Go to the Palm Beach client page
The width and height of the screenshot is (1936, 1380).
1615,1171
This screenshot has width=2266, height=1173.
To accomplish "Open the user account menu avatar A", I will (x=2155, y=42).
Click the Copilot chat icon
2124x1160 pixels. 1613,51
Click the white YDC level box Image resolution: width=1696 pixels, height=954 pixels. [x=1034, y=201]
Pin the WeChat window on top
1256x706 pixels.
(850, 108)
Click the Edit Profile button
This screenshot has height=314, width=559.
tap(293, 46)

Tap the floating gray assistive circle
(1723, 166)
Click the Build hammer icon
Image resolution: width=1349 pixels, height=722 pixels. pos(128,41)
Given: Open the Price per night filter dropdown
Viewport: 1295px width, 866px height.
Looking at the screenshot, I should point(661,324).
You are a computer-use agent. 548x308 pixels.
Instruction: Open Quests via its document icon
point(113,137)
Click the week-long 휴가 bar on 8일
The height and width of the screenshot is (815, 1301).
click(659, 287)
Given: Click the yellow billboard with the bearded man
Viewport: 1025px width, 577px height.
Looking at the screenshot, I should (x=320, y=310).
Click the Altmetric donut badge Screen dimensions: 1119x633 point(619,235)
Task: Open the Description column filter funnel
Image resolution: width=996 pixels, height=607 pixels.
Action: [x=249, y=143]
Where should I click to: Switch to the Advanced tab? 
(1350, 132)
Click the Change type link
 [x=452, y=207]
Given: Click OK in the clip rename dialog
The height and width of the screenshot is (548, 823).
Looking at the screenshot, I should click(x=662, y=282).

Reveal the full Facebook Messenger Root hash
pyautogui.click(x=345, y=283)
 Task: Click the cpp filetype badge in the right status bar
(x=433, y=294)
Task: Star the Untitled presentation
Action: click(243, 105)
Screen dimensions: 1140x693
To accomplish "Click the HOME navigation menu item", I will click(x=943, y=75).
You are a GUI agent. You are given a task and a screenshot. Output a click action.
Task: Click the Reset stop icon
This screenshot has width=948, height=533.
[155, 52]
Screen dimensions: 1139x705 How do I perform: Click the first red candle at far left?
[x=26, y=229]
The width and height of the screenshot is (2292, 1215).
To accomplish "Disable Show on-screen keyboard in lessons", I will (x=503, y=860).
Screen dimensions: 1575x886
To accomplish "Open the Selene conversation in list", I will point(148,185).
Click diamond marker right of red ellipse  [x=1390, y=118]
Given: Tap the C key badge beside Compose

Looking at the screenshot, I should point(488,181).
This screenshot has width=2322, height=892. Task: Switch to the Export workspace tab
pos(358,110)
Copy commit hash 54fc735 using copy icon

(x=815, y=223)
------------------------------------------------------------
→ Assignment
From the first line to the last, reproduce the material word for word.

→ Answer to this task
Go to the Palm Beach client page
The width and height of the screenshot is (1936, 1380).
1615,1171
This screenshot has width=2266, height=1173.
To accomplish "Open the user account menu avatar A", I will (x=2155, y=42).
Click the Copilot chat icon
2124x1160 pixels. 1613,51
Click the white YDC level box Image resolution: width=1696 pixels, height=954 pixels. [x=1034, y=201]
Pin the WeChat window on top
1256x706 pixels.
(850, 108)
Click the Edit Profile button
This screenshot has height=314, width=559.
tap(293, 46)

Tap the floating gray assistive circle
(1723, 166)
Click the Build hammer icon
Image resolution: width=1349 pixels, height=722 pixels. pos(128,41)
Given: Open the Price per night filter dropdown
Viewport: 1295px width, 866px height.
Looking at the screenshot, I should point(661,324).
You are a computer-use agent. 548x308 pixels.
Instruction: Open Quests via its document icon
point(113,137)
Click the week-long 휴가 bar on 8일
The height and width of the screenshot is (815, 1301).
click(659, 287)
Given: Click the yellow billboard with the bearded man
Viewport: 1025px width, 577px height.
Looking at the screenshot, I should (x=320, y=310).
Click the Altmetric donut badge Screen dimensions: 1119x633 point(619,235)
Task: Open the Description column filter funnel
Image resolution: width=996 pixels, height=607 pixels.
Action: [x=249, y=143]
Where should I click to: Switch to the Advanced tab? 
(1350, 132)
Click the Change type link
 [x=452, y=207]
Given: Click OK in the clip rename dialog
The height and width of the screenshot is (548, 823).
Looking at the screenshot, I should click(x=662, y=282).

Reveal the full Facebook Messenger Root hash
pyautogui.click(x=345, y=283)
 Task: Click the cpp filetype badge in the right status bar
(x=433, y=294)
Task: Star the Untitled presentation
Action: click(243, 105)
Screen dimensions: 1140x693
To accomplish "Click the HOME navigation menu item", I will click(x=943, y=75).
You are a GUI agent. You are given a task and a screenshot. Output a click action.
Task: Click the Reset stop icon
This screenshot has width=948, height=533.
[155, 52]
Screen dimensions: 1139x705 How do I perform: Click the first red candle at far left?
[x=26, y=229]
The width and height of the screenshot is (2292, 1215).
To accomplish "Disable Show on-screen keyboard in lessons", I will (x=503, y=860).
Screen dimensions: 1575x886
To accomplish "Open the Selene conversation in list", I will point(148,185).
Click diamond marker right of red ellipse  [x=1390, y=118]
Given: Tap the C key badge beside Compose

Looking at the screenshot, I should point(488,181).
This screenshot has width=2322, height=892. Task: Switch to the Export workspace tab
pos(358,110)
Copy commit hash 54fc735 using copy icon

(x=815, y=223)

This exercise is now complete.